Native cassava starches
Cassava starch can be processed into two types: native cassava starch and modified cassava starch. Native cassava starches are produced through the separation of naturally occurring starch from either grain or root crops, such as cassava, maize, and sweet potato, and can be used directly in producing certain foods, such as noodles. The raw starches produced still retain the original structure and characteristics and are called “native starches”. Native cassava starch is the basic starch product that is marketed in the dry powder form under different grades for food, and as pharmaceutical, human, and industrial raw material. Native starch has different functional properties depending on the crop source, and specific types of starch are preferred for certain applications. Native starch can be considered a primary resource that can be processed into a range of starch products.
Native cassava starches have limited usage, mainly in the food industry, because they lack certain desired functional properties. The native starch granules hydrate easily when heated in water, they swell and gelatinize; the viscosity increases to a peak value, followed by a rapid decrease, yielding weak-boiled, stringy, and cohesive pastes of poor stability and poor tolerance to acidity, with low resistance to shear pressure, as commonly employed in modern food processing.
However, food, metallurgic, mining, fermentation, construction, cosmetics, pharmaceutical, paper and cardboard, and textiles industries among others use native starch in its traditional form.
Modified cassava starches
For those characteristics, which are unattainable with native cassava starch, modified cassava starch can be used for other industrial applications through a series of techniques, chemical, physical, and enzymatic modification. Thus, modified starch is native starch that has been changed in its physical and/or chemical properties. Modifications may involve altering the form of the granule or changing the shape and composition of the constituent amylose and amylopectin molecules. Modifications are therefore carried out on the native starch to confer it with properties needed for specific uses. When a starch is modified chemically or physically, the properties of the native starch is altered. Various modifications give the starch properties that make it useful in many industries such as food, pharmaceutical, textile, petroleum, and paper pulp industries.
The different ways of modifying native starch consist in altering one or more of the following properties: paste temperature, solids/viscosity ratio, starch paste resistance to reduction of viscosity by acids, heat and or mechanical agitation (shear), retrogradation tendencies, ionic and hydrophilic nature. Modifying starch is important to provide the following properties: thickening, gelatinization, adhesiveness and/or film-formation, to improve water retention, enhance palatability and sheen and to remove or add opacity.

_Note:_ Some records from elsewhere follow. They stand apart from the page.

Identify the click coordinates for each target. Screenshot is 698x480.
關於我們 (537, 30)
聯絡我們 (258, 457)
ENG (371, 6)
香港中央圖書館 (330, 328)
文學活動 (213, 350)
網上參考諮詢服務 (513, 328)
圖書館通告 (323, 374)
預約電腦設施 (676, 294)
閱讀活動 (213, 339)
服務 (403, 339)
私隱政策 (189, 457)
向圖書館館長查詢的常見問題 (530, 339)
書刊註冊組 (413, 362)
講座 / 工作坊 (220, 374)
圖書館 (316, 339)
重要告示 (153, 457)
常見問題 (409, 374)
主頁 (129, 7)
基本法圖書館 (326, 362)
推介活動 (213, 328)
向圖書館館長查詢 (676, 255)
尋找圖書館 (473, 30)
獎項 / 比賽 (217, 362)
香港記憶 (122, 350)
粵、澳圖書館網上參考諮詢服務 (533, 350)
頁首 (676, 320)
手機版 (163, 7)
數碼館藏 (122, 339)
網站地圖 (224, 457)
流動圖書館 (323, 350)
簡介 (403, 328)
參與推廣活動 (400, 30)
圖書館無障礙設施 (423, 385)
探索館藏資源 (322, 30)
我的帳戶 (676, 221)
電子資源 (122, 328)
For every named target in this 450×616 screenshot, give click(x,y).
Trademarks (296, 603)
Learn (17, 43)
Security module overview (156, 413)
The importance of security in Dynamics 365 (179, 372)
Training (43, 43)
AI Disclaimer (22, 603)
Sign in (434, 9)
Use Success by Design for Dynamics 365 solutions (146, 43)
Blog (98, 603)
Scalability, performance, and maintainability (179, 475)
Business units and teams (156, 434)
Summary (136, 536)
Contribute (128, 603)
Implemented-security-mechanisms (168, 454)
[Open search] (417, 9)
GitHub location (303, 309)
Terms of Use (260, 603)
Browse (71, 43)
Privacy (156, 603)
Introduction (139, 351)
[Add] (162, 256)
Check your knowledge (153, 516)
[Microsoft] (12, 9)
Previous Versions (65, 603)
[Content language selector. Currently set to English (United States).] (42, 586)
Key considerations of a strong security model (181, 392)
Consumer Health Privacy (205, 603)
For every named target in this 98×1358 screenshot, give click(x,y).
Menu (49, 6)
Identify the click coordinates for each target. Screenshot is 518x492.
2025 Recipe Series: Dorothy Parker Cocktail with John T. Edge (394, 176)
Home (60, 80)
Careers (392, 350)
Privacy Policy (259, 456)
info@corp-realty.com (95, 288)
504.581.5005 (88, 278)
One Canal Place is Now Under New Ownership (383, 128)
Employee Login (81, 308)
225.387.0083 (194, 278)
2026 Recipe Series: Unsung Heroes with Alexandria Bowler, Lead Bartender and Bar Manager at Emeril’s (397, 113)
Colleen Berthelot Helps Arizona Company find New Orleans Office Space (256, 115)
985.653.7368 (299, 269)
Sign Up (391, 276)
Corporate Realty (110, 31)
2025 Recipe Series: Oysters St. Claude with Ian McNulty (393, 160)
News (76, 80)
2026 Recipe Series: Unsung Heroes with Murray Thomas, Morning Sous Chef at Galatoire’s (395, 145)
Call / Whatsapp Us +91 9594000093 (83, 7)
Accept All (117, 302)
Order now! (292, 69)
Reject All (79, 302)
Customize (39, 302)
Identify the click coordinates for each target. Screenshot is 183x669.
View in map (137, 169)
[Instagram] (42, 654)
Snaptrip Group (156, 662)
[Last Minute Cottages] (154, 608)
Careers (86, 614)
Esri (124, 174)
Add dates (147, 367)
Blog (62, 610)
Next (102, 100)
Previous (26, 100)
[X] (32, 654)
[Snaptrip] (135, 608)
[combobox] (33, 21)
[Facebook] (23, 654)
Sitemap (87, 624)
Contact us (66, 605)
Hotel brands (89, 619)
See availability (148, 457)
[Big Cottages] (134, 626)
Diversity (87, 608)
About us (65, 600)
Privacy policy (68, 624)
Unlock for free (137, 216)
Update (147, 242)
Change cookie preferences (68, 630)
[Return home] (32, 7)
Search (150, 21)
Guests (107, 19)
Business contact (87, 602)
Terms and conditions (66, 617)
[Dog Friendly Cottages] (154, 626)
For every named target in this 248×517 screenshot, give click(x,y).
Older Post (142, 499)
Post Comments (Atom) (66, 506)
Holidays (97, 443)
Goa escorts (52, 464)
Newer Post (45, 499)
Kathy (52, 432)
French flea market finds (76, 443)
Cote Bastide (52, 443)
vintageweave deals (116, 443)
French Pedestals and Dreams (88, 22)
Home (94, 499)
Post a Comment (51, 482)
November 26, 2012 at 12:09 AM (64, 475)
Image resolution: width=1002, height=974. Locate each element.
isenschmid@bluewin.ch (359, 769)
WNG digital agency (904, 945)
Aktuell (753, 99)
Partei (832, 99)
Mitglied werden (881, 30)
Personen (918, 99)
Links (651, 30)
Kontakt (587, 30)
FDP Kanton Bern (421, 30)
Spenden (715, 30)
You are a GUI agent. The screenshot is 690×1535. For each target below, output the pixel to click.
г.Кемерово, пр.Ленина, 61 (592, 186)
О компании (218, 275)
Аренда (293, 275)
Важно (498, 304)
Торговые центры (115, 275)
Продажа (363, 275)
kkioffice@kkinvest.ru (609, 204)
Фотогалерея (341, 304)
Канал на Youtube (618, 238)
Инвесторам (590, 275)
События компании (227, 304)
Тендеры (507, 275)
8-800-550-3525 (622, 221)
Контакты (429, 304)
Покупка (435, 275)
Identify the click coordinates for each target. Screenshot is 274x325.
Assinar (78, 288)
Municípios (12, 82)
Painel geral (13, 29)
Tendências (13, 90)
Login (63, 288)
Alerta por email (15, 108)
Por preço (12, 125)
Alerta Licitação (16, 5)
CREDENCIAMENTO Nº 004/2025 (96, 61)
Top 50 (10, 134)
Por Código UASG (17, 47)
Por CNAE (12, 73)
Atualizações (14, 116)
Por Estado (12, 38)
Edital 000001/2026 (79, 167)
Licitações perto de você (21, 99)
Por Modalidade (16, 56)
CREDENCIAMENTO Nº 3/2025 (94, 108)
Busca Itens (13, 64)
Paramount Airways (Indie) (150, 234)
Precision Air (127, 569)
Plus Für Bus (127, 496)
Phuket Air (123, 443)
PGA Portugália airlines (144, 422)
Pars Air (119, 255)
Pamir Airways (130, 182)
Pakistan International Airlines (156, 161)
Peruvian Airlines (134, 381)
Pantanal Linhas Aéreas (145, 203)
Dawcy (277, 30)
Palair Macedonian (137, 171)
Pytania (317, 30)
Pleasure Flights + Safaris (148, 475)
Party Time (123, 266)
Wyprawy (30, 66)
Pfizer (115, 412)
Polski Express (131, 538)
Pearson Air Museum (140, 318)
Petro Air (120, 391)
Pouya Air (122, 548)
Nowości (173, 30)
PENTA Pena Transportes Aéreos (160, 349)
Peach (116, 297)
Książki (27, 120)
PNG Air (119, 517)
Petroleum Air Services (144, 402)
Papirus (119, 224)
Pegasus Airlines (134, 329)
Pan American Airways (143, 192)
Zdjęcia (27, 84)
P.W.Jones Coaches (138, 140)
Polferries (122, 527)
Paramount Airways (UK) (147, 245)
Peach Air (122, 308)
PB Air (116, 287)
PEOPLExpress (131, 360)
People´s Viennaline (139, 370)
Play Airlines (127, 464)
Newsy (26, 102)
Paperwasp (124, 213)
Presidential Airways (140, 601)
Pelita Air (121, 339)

The reasons why native cassava starch is modified are:
To modify cooking characteristics (gelatinization).
To reduce retrogradation.
To reduce paste’s tendency to gelatinize.
To increase paste’s stability when cooled or frozen.
To increase transparency of pastes and gels.
To improve texture of pastes and gels.
To improve adhesiveness between different surfaces, such as in paper applications.
Modification can be as simple as sterilizing products required for the pharmaceutical industry or highly complex chemical processes to confer properties totally different from the native starch. A simple modification process is represented by washing, air classification, centrifugation, and pre-gelatinization.